だから、なかなかこういった皆で一致団結し、はしゃぐ機会が無かった。
それがひどく嬉しくて、そして寂しい。
「そ、そんなことねぇよ、最後なんかじゃ…」
「…岡崎君?」
急に祐樹が声を張り上げる。
困ったように眉尻をさげた。
皆が注目するなか喋るのは恥ずかしいのだろう、顔が真っ赤だった。
それでも戦慄く唇を必死に震わせる。
「…俺、いつもすぐ帰ったりあんまり皆と喋らなくて、どうでもよかった…けど、」
ぽかん、と皆口を開ける。
彼の言うとおり、祐樹はあまりクラスのみんなと喋ったりと交流を深めない。
ましてや放課後直ぐに帰る(バイトのためとクラス中にはばれている)のが大きな理由となっていた。
そして容姿も整っていると逆に話しかけにくいうえに煙草の香りが漂うのだ。
そんな彼が、はにかみながら。
「準備も、今日も、みんなと一緒に出来てすげぇ楽しかったつうか、…そのさ、
受験は団体戦って言うじゃんか、だから、俺みんなとなら頑張れる、と思うよ」
俺が言うのはあれだけど、と口ごもりながら言う。
じわりじわり、とみんなの胸に何かが染みた。
皆、受験は1人で頑張るものだと思っていたのだ。現に全ての教師や塾講師は「己との戦い」としか言っていない。

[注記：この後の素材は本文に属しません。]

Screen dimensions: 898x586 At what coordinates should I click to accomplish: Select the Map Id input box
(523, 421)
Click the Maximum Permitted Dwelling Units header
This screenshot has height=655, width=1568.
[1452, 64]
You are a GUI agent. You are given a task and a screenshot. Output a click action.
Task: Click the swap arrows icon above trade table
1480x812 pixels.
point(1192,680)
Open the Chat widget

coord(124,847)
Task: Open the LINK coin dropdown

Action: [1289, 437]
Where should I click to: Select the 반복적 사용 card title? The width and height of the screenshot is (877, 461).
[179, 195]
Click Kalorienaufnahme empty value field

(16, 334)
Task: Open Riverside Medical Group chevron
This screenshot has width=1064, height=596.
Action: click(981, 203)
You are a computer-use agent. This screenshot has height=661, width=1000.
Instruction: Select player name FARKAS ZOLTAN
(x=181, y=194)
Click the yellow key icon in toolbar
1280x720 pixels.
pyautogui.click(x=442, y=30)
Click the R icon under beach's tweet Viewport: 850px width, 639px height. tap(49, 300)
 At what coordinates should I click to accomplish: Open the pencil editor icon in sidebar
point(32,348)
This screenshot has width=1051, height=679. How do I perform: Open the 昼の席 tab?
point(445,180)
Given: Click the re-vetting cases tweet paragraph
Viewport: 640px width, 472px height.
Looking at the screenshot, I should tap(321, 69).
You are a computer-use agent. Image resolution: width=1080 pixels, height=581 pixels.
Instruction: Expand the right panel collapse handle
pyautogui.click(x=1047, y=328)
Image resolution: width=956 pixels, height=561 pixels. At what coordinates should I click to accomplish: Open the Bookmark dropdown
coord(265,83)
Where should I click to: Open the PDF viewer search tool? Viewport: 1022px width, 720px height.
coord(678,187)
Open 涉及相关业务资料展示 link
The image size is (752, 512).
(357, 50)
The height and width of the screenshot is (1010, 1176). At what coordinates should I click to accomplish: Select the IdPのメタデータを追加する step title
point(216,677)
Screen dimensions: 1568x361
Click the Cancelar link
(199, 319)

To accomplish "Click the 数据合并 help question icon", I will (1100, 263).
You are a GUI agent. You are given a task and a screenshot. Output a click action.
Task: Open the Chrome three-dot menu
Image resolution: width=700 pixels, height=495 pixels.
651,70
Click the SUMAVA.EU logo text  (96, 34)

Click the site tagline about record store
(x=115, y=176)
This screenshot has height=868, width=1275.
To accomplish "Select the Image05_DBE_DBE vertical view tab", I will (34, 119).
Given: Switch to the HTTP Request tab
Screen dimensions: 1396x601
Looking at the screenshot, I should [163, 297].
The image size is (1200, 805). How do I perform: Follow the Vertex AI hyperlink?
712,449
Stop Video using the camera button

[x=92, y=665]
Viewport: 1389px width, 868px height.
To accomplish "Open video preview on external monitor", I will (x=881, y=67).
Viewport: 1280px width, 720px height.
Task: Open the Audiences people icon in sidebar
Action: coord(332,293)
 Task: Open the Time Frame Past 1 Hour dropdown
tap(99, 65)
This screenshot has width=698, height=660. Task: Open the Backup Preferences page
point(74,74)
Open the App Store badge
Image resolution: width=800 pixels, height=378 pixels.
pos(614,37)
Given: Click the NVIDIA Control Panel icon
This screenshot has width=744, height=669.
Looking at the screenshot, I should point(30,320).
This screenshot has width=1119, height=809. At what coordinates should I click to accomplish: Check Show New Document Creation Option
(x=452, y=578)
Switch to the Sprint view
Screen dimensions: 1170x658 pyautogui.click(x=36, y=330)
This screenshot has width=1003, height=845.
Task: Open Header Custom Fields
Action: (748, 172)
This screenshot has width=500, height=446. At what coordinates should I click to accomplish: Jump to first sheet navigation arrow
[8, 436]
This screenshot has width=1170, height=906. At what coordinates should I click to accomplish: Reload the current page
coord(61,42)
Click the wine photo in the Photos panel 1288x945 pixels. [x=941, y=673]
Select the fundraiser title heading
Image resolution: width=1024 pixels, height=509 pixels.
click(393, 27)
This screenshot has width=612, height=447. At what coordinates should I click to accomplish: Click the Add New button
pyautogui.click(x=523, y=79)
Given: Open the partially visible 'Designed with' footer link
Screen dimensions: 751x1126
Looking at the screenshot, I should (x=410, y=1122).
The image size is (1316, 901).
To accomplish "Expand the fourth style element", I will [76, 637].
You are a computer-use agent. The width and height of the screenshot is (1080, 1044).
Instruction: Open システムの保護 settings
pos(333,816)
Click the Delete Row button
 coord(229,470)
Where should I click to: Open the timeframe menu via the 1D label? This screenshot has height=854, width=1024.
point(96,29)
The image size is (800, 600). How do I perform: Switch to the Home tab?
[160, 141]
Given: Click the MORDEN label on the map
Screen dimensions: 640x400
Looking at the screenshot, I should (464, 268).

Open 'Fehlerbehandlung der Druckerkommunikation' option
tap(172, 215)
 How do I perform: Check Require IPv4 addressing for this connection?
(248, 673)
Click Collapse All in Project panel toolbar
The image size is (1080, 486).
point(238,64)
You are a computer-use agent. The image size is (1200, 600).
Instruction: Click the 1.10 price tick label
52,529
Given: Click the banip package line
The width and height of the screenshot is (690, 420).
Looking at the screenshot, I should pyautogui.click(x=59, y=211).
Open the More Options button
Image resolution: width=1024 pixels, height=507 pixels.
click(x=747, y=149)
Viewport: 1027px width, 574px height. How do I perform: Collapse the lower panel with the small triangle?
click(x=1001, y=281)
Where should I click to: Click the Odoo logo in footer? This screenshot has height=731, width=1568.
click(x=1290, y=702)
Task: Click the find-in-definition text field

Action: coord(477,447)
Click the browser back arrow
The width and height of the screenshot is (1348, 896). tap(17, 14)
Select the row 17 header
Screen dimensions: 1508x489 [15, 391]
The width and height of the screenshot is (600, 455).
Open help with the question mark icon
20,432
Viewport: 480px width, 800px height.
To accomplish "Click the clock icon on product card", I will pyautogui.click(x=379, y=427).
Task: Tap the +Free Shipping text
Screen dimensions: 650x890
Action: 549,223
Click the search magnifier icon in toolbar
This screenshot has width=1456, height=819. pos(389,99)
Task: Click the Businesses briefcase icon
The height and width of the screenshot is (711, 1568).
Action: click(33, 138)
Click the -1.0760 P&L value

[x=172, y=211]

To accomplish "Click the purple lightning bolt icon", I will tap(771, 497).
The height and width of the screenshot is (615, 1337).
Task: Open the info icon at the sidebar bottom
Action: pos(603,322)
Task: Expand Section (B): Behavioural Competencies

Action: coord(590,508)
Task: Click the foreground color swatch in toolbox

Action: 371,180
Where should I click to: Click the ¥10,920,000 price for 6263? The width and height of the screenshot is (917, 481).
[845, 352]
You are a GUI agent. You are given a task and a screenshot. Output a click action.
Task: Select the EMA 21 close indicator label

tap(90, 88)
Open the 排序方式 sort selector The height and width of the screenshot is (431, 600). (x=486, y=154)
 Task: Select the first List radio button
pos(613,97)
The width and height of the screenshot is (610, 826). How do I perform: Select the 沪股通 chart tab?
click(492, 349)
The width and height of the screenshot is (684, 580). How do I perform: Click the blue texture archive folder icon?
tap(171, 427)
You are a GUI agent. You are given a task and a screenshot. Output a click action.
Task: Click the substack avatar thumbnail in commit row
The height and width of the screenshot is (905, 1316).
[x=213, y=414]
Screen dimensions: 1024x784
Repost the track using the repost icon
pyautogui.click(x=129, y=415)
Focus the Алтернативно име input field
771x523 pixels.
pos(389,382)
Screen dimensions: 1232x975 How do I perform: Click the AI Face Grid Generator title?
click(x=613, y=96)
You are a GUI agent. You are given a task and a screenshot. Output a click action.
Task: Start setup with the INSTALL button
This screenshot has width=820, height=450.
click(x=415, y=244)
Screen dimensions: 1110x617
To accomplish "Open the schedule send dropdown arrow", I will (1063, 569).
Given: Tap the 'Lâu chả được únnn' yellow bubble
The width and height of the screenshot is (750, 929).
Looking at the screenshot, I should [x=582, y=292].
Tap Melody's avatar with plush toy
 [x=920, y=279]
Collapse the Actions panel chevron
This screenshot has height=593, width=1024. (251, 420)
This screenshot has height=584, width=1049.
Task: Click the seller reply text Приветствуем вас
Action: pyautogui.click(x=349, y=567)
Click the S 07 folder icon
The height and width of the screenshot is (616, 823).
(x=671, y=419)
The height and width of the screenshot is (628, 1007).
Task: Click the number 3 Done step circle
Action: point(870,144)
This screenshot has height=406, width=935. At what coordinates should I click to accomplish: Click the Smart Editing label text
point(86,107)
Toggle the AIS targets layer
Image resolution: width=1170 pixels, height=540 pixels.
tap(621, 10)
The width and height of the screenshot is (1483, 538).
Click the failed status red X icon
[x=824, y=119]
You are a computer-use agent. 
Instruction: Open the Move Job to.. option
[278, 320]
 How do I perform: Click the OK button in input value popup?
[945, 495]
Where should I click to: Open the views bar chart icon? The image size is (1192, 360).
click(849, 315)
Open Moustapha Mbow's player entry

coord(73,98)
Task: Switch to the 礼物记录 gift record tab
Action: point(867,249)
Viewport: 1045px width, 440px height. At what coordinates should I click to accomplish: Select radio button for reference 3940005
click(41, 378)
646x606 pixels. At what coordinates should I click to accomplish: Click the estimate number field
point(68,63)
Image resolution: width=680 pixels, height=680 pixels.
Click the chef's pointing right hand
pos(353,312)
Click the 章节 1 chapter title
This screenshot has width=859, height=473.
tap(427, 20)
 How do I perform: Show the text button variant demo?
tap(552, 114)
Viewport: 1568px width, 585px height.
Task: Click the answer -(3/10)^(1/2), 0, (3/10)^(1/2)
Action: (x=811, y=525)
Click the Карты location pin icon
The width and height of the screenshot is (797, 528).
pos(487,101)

中学の時も、この高校に入るために気楽な他の生徒とは違い塾に通い詰め。
けれども、本当は違う。
そう彼の言葉で確信した。
「そうだね…僕も、頑張れる気がするよ」
「委員長、」
嬉しそうに委員長が祐樹に話しかける。
嬉しかったのだ、本当に。
いつも雄太としか一緒に居らず、あまり皆に干渉しない彼がそんなことを言ってくれるなんて。
「じゃあ、次は全員合格目指して頑張ろう!」
委員長が声を張り上げる。
皆も嬉しそうに声をあげて「おお!」と拳を突き上げた。
わいわいと皆が志望校や勉強方の会話で盛り上がる中、雄太が祐樹の肩を柔く叩く。
「…まさかお前がそんなこと言うなんてな」
男前だったぜ、なんてからかいながら。
頬を赤く染めて「うるせえ」と言いながらもはにかむ祐樹。
嬉しそうに皆が笑顔のなか、ゆるやかに時計が進む。
「…俺、このクラスでよかったなあ」
「…そうだな」
過去の自分を見つめる祐樹。
雄太は、そのどこかわからない遠くを見つめる彼の頭をくしゃくしゃに撫でた。